§ **Your assignment**
Starting at the line that has "Given: Click the SerAPI logo icon" and stopping after the line that has "Turn on the", reproduce the listing below exactly; omit everything else.

——

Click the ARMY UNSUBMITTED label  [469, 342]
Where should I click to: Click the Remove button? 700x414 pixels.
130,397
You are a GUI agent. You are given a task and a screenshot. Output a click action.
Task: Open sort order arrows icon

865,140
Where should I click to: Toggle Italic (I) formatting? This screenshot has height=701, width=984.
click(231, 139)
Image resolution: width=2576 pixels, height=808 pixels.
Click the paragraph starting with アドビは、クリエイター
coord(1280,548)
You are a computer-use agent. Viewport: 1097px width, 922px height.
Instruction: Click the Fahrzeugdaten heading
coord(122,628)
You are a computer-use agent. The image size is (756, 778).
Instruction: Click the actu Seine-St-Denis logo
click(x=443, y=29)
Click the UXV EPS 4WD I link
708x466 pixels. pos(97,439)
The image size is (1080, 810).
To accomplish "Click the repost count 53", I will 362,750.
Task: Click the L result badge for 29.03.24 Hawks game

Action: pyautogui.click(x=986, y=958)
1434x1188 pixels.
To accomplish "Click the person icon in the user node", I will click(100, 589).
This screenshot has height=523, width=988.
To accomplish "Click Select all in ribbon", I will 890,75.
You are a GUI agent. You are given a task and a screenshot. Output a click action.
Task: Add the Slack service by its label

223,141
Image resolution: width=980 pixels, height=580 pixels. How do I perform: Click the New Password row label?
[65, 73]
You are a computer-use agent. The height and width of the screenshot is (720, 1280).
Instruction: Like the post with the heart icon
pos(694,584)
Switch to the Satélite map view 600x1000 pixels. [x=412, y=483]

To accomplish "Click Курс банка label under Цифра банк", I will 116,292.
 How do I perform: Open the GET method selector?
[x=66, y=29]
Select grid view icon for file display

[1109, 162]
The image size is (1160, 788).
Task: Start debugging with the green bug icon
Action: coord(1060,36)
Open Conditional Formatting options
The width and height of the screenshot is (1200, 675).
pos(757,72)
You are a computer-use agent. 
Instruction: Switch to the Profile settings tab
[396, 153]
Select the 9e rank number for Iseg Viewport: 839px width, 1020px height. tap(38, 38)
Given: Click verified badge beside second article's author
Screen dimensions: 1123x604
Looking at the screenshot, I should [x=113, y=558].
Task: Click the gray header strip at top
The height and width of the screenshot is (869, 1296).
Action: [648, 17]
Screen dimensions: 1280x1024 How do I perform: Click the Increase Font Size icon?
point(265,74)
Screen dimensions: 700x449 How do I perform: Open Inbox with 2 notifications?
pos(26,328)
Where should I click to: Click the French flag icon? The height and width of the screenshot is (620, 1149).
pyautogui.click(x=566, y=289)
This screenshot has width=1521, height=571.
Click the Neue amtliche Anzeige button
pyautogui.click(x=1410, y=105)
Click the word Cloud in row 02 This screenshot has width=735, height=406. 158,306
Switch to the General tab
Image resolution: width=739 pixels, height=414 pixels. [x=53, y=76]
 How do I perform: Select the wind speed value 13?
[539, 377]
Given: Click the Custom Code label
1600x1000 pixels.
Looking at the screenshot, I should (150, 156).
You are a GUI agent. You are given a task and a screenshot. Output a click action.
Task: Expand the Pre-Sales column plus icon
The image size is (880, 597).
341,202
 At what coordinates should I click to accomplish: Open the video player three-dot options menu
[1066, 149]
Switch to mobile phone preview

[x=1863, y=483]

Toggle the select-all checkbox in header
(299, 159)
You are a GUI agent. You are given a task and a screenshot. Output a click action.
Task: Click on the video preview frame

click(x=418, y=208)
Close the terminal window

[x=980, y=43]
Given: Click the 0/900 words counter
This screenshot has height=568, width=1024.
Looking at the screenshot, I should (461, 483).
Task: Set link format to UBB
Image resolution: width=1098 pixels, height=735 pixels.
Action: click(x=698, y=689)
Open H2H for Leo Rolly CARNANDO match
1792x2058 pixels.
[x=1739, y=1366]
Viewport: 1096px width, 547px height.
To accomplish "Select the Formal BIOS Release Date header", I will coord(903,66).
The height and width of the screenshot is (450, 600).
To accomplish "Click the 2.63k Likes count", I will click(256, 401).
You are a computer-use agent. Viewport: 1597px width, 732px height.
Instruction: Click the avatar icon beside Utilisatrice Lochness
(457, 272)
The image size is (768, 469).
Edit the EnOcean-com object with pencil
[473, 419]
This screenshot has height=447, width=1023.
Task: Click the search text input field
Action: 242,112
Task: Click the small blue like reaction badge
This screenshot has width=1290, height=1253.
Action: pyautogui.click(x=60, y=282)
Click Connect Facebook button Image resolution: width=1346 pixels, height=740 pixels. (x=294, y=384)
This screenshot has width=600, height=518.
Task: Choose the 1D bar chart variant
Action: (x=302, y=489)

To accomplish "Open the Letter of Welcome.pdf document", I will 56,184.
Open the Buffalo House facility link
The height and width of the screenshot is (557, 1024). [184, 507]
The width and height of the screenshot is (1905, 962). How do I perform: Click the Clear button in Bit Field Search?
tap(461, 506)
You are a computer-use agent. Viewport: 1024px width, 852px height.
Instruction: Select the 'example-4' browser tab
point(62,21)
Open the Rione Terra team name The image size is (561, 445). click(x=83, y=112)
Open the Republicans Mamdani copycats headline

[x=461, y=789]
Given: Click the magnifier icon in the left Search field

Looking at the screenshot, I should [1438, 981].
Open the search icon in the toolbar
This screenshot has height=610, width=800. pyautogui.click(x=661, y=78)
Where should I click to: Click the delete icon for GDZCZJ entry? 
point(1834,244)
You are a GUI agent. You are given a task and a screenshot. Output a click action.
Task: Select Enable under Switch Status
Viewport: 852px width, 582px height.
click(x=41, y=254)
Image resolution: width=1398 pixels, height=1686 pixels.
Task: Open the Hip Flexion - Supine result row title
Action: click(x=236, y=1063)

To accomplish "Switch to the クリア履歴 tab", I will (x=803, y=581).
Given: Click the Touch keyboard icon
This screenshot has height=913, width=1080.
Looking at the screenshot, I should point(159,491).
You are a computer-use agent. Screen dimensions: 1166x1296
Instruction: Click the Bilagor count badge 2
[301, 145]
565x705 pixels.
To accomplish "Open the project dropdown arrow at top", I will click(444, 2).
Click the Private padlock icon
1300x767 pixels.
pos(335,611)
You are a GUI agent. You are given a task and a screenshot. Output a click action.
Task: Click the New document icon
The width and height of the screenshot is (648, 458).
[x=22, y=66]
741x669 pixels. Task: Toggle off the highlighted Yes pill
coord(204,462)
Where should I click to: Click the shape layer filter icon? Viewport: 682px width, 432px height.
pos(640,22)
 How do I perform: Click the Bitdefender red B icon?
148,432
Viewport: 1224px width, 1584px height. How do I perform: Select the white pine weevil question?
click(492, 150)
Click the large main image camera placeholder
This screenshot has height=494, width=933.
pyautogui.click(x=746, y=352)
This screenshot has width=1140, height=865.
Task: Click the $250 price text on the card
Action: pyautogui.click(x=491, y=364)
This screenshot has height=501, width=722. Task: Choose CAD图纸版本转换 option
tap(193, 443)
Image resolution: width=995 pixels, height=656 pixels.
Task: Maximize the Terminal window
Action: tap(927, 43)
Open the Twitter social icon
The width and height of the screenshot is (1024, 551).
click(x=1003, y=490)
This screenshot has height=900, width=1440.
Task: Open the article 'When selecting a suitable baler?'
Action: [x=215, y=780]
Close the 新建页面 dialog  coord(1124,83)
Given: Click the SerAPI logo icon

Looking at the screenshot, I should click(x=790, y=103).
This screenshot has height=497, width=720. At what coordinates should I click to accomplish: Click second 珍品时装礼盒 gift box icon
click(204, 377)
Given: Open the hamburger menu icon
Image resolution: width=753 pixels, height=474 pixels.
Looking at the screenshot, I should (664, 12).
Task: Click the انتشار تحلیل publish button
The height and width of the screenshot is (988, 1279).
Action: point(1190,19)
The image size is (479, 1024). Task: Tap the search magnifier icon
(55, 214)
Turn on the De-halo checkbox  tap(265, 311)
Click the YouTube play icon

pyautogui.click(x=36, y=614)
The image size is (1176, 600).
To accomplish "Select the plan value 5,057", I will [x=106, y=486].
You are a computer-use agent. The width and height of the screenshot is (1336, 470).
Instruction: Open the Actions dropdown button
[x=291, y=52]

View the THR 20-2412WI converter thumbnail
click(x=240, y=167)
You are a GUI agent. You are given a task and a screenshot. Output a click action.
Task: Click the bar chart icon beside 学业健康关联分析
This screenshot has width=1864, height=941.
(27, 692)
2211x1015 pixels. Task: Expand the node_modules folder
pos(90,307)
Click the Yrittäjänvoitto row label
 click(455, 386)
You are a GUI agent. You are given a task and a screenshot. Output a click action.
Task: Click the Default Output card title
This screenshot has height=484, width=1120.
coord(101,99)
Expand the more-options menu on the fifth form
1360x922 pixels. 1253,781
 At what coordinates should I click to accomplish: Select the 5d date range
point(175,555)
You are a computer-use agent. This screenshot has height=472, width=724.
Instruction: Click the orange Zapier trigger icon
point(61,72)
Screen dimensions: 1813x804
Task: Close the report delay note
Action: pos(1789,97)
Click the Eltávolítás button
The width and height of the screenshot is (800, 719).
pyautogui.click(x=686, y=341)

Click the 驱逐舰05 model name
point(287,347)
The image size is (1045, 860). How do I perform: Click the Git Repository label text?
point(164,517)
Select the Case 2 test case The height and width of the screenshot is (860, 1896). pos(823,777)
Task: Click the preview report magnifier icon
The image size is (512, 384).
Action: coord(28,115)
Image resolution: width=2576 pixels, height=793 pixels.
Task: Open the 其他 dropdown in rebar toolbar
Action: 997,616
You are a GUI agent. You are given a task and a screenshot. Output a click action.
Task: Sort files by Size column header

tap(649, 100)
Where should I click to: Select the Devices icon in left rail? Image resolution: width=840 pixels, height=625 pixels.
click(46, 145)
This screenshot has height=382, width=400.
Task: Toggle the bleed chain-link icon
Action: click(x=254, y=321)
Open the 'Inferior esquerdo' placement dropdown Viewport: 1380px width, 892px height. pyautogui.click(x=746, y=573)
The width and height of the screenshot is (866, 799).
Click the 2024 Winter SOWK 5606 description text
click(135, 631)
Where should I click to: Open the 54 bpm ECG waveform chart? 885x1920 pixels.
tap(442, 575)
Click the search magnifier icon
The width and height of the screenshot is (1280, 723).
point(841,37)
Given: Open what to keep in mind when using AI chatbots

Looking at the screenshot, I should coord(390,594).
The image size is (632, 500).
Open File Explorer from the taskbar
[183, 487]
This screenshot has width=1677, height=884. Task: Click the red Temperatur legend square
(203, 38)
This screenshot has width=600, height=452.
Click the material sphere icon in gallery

——

§ **Exercise answer**
Given: Click the SerAPI logo icon

Looking at the screenshot, I should click(x=790, y=103).
This screenshot has height=497, width=720. At what coordinates should I click to accomplish: Click second 珍品时装礼盒 gift box icon
click(204, 377)
Given: Open the hamburger menu icon
Image resolution: width=753 pixels, height=474 pixels.
Looking at the screenshot, I should (664, 12).
Task: Click the انتشار تحلیل publish button
The height and width of the screenshot is (988, 1279).
Action: point(1190,19)
The image size is (479, 1024). Task: Tap the search magnifier icon
(55, 214)
Turn on the De-halo checkbox  tap(265, 311)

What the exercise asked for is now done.